*Task requirements:*
From the first record below to the last, retype each one exactly.

Saved data entries:
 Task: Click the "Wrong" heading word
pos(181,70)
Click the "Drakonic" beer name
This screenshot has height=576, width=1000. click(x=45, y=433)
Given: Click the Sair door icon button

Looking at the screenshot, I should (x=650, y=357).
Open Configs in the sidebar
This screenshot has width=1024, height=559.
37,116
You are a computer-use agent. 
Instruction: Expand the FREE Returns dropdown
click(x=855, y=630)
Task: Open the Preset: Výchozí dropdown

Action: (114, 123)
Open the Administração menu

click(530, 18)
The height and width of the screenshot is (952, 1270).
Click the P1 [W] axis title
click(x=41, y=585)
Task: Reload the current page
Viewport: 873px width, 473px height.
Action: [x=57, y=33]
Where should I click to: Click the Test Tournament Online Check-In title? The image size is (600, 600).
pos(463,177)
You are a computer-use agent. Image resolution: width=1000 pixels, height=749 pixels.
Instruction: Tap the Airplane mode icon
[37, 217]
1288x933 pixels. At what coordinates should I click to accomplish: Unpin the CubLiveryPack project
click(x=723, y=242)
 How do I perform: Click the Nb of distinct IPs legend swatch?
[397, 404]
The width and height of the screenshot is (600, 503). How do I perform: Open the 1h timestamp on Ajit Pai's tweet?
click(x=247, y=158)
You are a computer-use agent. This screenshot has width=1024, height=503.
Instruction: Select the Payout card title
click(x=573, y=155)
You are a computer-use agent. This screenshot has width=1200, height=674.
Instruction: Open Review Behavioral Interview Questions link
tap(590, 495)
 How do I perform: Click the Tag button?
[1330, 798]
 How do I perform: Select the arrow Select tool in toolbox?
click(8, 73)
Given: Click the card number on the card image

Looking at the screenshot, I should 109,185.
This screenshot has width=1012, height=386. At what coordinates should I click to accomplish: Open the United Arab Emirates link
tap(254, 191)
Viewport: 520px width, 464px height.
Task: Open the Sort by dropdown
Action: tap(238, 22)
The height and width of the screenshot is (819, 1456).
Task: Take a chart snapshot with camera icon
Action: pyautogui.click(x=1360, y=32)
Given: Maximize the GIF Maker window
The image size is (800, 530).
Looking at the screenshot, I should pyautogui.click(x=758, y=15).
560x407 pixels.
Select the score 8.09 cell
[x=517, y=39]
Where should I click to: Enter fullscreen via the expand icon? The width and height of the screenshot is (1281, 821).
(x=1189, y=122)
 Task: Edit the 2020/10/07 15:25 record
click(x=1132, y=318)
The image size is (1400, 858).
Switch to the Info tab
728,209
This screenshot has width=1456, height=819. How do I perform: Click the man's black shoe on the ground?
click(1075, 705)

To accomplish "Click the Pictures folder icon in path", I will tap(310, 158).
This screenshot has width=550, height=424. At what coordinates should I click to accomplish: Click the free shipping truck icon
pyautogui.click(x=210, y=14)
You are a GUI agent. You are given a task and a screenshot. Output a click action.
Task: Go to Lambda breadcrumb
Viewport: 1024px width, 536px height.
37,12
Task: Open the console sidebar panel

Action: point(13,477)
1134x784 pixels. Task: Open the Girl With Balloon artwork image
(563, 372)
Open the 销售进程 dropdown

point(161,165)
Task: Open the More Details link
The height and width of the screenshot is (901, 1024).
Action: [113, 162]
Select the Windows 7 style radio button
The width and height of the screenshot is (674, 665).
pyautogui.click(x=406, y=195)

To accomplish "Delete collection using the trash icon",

*Completed exercise:*
 Task: Click the "Wrong" heading word
pos(181,70)
Click the "Drakonic" beer name
This screenshot has height=576, width=1000. click(x=45, y=433)
Given: Click the Sair door icon button

Looking at the screenshot, I should (x=650, y=357).
Open Configs in the sidebar
This screenshot has width=1024, height=559.
37,116
You are a computer-use agent. 
Instruction: Expand the FREE Returns dropdown
click(x=855, y=630)
Task: Open the Preset: Výchozí dropdown

Action: (114, 123)
Open the Administração menu

click(530, 18)
The height and width of the screenshot is (952, 1270).
Click the P1 [W] axis title
click(x=41, y=585)
Task: Reload the current page
Viewport: 873px width, 473px height.
Action: [x=57, y=33]
Where should I click to: Click the Test Tournament Online Check-In title? The image size is (600, 600).
pos(463,177)
You are a computer-use agent. Image resolution: width=1000 pixels, height=749 pixels.
Instruction: Tap the Airplane mode icon
[37, 217]
1288x933 pixels. At what coordinates should I click to accomplish: Unpin the CubLiveryPack project
click(x=723, y=242)
 How do I perform: Click the Nb of distinct IPs legend swatch?
[397, 404]
The width and height of the screenshot is (600, 503). How do I perform: Open the 1h timestamp on Ajit Pai's tweet?
click(x=247, y=158)
You are a computer-use agent. This screenshot has width=1024, height=503.
Instruction: Select the Payout card title
click(x=573, y=155)
You are a computer-use agent. This screenshot has width=1200, height=674.
Instruction: Open Review Behavioral Interview Questions link
tap(590, 495)
 How do I perform: Click the Tag button?
[1330, 798]
 How do I perform: Select the arrow Select tool in toolbox?
click(8, 73)
Given: Click the card number on the card image

Looking at the screenshot, I should 109,185.
This screenshot has width=1012, height=386. At what coordinates should I click to accomplish: Open the United Arab Emirates link
tap(254, 191)
Viewport: 520px width, 464px height.
Task: Open the Sort by dropdown
Action: tap(238, 22)
The height and width of the screenshot is (819, 1456).
Task: Take a chart snapshot with camera icon
Action: pyautogui.click(x=1360, y=32)
Given: Maximize the GIF Maker window
The image size is (800, 530).
Looking at the screenshot, I should pyautogui.click(x=758, y=15).
560x407 pixels.
Select the score 8.09 cell
[x=517, y=39]
Where should I click to: Enter fullscreen via the expand icon? The width and height of the screenshot is (1281, 821).
(x=1189, y=122)
 Task: Edit the 2020/10/07 15:25 record
click(x=1132, y=318)
The image size is (1400, 858).
Switch to the Info tab
728,209
This screenshot has width=1456, height=819. How do I perform: Click the man's black shoe on the ground?
click(1075, 705)

To accomplish "Click the Pictures folder icon in path", I will tap(310, 158).
This screenshot has width=550, height=424. At what coordinates should I click to accomplish: Click the free shipping truck icon
pyautogui.click(x=210, y=14)
You are a GUI agent. You are given a task and a screenshot. Output a click action.
Task: Go to Lambda breadcrumb
Viewport: 1024px width, 536px height.
37,12
Task: Open the console sidebar panel

Action: point(13,477)
1134x784 pixels. Task: Open the Girl With Balloon artwork image
(563, 372)
Open the 销售进程 dropdown

point(161,165)
Task: Open the More Details link
The height and width of the screenshot is (901, 1024).
Action: [113, 162]
Select the Windows 7 style radio button
The width and height of the screenshot is (674, 665).
pyautogui.click(x=406, y=195)

To accomplish "Delete collection using the trash icon",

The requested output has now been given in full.